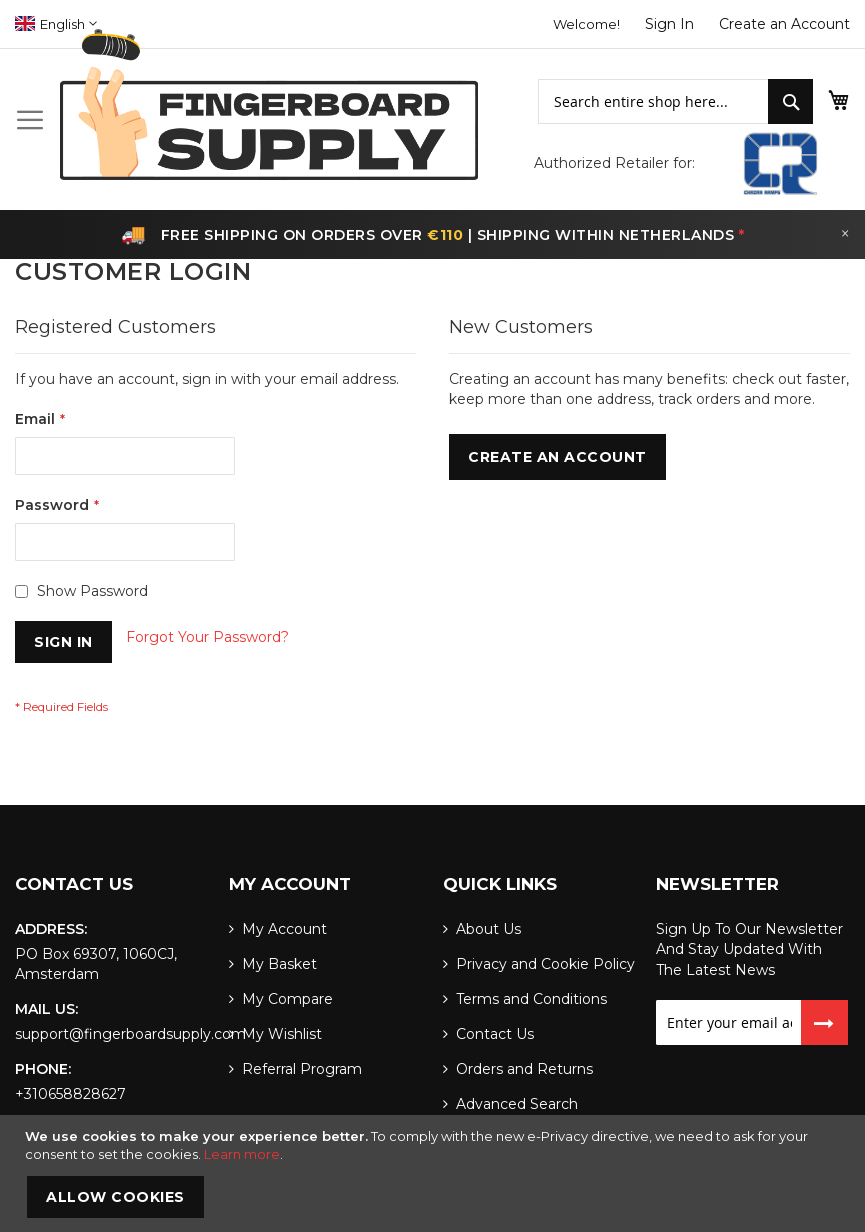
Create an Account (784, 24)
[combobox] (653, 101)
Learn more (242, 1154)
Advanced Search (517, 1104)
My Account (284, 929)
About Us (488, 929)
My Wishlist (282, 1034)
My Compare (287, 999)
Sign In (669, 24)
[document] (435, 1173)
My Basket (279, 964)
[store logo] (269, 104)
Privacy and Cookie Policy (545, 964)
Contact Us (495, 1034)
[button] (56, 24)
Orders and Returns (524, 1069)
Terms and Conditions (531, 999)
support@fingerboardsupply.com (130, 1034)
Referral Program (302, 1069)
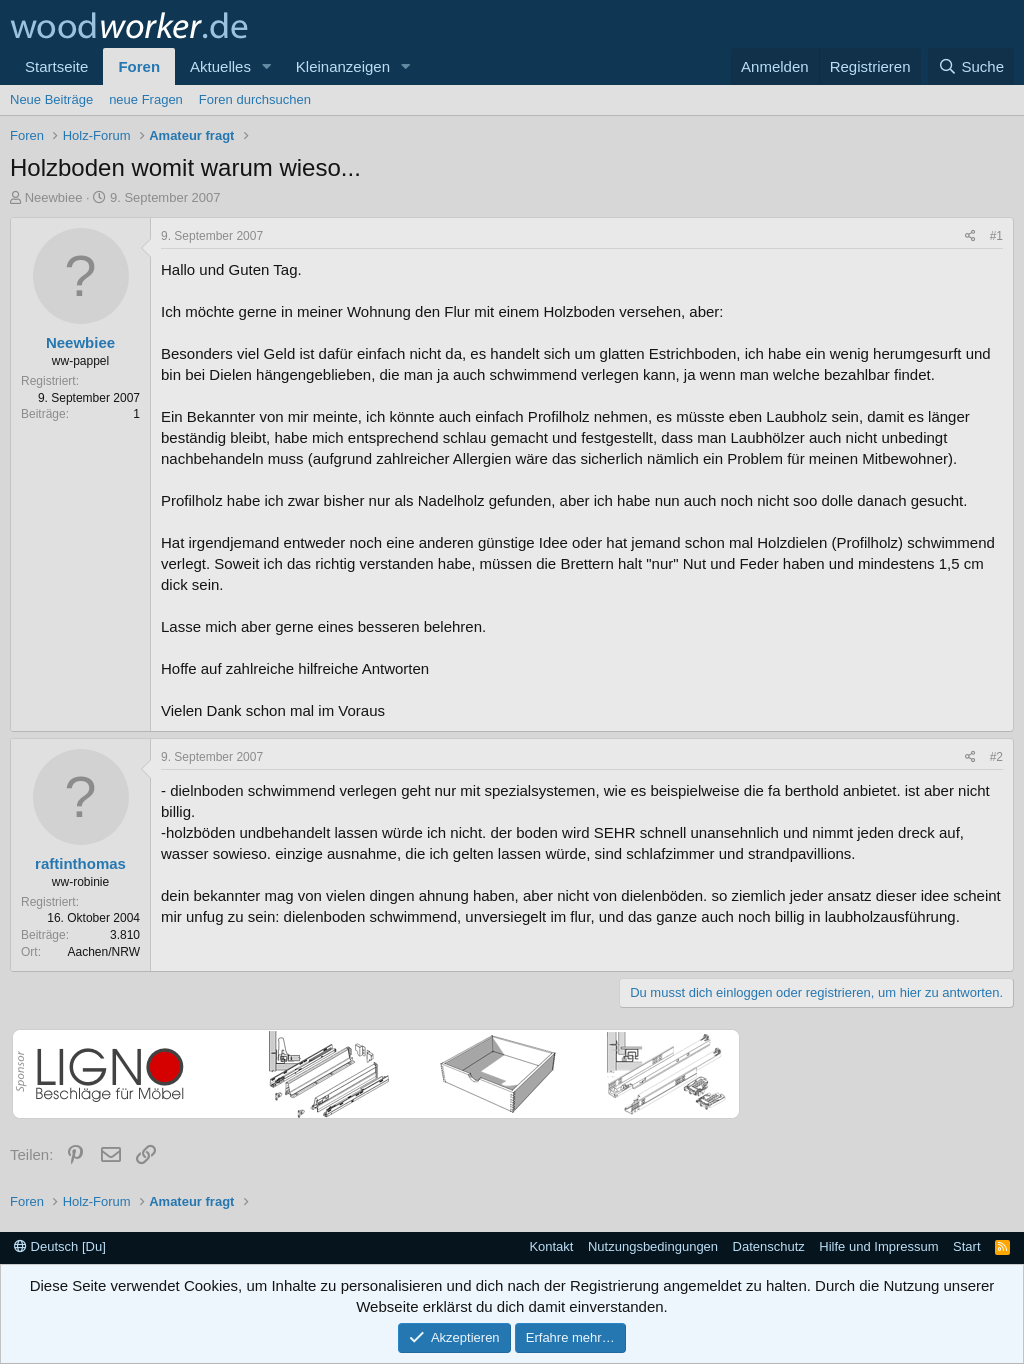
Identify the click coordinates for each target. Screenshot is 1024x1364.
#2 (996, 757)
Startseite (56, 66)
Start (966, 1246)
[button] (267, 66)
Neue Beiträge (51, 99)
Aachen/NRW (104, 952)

□ □ □ □ □ □ □

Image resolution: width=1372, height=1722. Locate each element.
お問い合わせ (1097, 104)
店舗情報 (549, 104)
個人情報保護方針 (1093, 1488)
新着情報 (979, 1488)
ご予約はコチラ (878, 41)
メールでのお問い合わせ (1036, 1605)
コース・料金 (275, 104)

□ □ □ □ □ □ □

Exercise requirements: Write out every row from the one containing "Privacy and Cookie Policy (545, 964)" down to the one containing "Neue Beiträge (51, 99)", both included, and omit the pictures.

Task result:
Privacy and Cookie Policy (545, 964)
Contact Us (495, 1034)
[button] (56, 24)
Orders and Returns (524, 1069)
Terms and Conditions (531, 999)
support@fingerboardsupply.com (130, 1034)
Referral Program (302, 1069)
Identify the click coordinates for each target. Screenshot is 1024x1364.
#2 (996, 757)
Startseite (56, 66)
Start (966, 1246)
[button] (267, 66)
Neue Beiträge (51, 99)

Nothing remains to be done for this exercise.